TASK DETAILS:
From the opening line of the records through the line bearing "Task: Select the XL width value 24.02", set down every line exactly.

Dataset entries:
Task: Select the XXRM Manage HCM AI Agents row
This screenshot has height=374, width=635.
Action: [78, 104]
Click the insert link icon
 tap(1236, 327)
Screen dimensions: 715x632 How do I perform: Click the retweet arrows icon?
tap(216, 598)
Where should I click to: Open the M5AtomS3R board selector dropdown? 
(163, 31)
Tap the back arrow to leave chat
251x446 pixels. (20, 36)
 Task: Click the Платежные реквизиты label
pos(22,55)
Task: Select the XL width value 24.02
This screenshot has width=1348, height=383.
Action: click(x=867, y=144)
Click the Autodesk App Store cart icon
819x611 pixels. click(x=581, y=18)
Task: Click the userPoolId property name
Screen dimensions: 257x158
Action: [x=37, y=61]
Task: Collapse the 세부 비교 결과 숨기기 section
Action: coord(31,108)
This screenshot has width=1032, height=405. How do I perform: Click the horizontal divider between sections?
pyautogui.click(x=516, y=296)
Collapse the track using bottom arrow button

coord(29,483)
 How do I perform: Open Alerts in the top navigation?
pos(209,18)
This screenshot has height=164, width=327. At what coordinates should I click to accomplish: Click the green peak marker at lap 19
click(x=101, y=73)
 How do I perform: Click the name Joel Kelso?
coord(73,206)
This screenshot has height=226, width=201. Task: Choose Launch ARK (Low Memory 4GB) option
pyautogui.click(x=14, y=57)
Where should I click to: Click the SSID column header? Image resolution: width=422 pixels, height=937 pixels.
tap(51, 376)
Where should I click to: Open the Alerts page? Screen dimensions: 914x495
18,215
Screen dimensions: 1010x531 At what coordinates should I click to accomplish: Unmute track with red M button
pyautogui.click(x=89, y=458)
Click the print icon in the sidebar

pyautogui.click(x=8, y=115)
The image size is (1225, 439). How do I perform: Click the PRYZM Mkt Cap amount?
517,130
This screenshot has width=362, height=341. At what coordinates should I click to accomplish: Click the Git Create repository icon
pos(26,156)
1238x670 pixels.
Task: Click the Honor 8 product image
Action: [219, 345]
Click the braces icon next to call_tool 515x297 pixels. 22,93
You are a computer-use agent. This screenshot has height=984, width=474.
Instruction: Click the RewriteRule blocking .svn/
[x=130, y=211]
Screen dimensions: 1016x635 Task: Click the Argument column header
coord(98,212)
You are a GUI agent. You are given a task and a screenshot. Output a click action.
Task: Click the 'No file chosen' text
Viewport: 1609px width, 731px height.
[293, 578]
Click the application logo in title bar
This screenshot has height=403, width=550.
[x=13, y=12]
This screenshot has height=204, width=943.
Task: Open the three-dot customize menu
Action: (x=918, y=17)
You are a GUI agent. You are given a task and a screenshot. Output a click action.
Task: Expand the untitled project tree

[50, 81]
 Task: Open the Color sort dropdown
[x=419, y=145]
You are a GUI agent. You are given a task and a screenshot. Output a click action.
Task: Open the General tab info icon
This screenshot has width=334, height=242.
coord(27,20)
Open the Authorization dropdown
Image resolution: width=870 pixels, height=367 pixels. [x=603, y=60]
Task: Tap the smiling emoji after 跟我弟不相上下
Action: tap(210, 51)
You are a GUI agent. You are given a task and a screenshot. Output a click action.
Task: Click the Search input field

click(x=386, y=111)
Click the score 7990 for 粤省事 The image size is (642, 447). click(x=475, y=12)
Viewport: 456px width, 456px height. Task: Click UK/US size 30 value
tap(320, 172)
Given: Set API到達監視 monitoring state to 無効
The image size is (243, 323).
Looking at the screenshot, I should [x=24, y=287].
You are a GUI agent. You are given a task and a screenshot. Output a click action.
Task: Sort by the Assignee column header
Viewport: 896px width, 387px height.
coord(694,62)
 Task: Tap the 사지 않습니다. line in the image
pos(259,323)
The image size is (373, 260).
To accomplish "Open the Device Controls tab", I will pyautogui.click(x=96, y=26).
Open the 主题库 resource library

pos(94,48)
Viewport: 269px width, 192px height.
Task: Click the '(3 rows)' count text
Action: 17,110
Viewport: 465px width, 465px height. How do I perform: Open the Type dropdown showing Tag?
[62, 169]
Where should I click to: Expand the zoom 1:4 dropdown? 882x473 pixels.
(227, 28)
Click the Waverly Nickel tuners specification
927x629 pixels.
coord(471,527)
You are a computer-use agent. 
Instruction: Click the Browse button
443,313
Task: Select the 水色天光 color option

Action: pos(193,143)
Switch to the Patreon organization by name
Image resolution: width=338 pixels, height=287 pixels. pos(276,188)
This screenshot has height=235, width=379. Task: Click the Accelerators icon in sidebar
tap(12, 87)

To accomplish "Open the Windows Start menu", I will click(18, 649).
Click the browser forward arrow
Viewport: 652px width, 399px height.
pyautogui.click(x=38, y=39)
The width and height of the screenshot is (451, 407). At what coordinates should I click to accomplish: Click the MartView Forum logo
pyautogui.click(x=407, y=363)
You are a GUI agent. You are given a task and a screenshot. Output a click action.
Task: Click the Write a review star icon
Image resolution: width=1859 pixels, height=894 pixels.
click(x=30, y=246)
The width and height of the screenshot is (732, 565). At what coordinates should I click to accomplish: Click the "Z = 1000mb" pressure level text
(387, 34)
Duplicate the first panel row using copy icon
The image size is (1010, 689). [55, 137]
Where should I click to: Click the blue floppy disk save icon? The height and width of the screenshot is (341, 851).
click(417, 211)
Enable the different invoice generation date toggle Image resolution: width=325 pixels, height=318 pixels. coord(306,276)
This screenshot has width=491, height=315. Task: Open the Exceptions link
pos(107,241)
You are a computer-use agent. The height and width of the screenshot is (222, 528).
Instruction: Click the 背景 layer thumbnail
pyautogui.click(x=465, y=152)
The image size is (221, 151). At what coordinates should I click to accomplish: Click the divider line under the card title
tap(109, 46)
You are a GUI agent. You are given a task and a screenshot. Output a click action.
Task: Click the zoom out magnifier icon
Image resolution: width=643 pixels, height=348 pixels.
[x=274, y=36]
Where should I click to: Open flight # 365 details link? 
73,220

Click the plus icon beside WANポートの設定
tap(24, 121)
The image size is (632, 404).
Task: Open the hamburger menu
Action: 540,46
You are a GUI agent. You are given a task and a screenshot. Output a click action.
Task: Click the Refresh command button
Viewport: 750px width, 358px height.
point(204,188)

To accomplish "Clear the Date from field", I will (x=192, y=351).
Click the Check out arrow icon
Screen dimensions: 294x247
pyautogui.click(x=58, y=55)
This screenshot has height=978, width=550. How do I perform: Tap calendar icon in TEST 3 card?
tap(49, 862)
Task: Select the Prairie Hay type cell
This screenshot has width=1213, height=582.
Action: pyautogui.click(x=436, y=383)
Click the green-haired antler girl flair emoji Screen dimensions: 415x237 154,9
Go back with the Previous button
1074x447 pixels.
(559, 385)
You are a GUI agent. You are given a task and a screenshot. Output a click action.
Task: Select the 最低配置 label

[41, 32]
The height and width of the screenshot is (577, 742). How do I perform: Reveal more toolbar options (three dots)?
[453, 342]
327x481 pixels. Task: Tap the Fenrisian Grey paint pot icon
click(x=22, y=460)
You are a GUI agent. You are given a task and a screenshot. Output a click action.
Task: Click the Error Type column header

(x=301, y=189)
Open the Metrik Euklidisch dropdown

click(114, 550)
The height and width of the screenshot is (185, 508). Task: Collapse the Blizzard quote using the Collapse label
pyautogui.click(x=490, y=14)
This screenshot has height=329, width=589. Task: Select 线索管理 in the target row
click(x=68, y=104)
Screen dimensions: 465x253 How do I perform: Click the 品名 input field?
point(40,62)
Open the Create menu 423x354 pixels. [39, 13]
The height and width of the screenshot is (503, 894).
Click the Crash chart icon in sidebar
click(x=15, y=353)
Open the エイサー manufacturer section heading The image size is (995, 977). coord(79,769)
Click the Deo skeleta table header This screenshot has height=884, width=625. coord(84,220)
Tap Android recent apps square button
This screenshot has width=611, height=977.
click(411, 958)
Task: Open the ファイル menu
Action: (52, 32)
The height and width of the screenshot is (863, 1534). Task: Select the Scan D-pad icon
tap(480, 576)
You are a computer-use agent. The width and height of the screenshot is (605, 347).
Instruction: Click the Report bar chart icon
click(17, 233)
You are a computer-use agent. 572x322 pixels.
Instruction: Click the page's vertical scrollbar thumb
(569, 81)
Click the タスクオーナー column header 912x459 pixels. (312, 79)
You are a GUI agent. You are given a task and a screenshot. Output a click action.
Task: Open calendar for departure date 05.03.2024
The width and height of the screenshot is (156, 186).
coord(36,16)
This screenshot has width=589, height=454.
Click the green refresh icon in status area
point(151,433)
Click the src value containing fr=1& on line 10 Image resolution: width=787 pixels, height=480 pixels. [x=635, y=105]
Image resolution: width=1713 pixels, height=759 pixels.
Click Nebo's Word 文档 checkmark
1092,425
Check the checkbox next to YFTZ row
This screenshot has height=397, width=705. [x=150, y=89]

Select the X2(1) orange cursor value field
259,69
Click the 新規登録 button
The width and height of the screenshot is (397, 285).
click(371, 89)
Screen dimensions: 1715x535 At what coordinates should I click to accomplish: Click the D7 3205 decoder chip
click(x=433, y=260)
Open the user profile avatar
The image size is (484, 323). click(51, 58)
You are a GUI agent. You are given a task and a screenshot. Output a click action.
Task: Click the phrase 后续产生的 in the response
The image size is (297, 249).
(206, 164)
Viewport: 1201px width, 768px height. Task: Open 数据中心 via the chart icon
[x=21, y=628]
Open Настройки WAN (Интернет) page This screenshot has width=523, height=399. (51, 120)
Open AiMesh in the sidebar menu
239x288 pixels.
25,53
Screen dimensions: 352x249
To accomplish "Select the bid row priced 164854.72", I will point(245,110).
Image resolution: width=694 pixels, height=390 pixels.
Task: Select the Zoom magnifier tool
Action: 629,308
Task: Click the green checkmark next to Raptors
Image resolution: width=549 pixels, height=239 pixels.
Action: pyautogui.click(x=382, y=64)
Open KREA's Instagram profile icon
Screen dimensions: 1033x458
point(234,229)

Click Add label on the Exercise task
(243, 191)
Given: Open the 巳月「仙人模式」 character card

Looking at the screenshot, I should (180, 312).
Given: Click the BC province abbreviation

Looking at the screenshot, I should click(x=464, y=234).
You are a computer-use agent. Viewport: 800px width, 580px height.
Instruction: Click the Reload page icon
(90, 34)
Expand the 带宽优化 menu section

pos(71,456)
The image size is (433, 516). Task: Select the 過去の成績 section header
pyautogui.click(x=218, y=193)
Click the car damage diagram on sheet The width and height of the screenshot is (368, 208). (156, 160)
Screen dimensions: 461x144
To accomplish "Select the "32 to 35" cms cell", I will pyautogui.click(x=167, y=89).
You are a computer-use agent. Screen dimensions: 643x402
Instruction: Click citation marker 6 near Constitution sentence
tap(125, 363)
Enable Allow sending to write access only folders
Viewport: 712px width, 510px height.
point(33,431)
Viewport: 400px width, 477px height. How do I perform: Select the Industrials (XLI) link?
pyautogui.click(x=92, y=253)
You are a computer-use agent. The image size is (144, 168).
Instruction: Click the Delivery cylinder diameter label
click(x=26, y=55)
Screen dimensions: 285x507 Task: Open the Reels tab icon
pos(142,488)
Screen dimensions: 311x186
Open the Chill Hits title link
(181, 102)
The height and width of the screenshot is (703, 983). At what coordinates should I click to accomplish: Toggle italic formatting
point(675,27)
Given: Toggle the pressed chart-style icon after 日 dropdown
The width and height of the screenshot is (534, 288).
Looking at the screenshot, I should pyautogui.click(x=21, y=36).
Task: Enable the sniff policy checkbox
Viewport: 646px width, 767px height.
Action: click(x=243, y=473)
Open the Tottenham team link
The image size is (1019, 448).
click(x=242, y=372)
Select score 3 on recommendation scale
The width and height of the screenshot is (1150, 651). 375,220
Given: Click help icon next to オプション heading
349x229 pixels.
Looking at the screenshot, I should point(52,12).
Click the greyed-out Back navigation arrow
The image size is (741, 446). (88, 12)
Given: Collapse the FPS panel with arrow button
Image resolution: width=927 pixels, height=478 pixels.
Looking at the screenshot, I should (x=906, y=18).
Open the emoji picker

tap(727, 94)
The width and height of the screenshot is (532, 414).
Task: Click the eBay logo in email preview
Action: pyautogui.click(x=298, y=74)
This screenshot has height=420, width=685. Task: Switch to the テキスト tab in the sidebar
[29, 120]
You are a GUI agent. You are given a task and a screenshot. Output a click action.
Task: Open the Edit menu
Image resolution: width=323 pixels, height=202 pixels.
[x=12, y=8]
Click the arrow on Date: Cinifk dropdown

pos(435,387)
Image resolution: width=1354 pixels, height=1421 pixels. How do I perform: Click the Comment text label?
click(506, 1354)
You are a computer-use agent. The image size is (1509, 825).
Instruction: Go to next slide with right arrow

SOLUTION BELOW:
Task: Select the XXRM Manage HCM AI Agents row
This screenshot has height=374, width=635.
Action: [78, 104]
Click the insert link icon
 tap(1236, 327)
Screen dimensions: 715x632 How do I perform: Click the retweet arrows icon?
tap(216, 598)
Where should I click to: Open the M5AtomS3R board selector dropdown? 
(163, 31)
Tap the back arrow to leave chat
251x446 pixels. (20, 36)
 Task: Click the Платежные реквизиты label
pos(22,55)
Task: Select the XL width value 24.02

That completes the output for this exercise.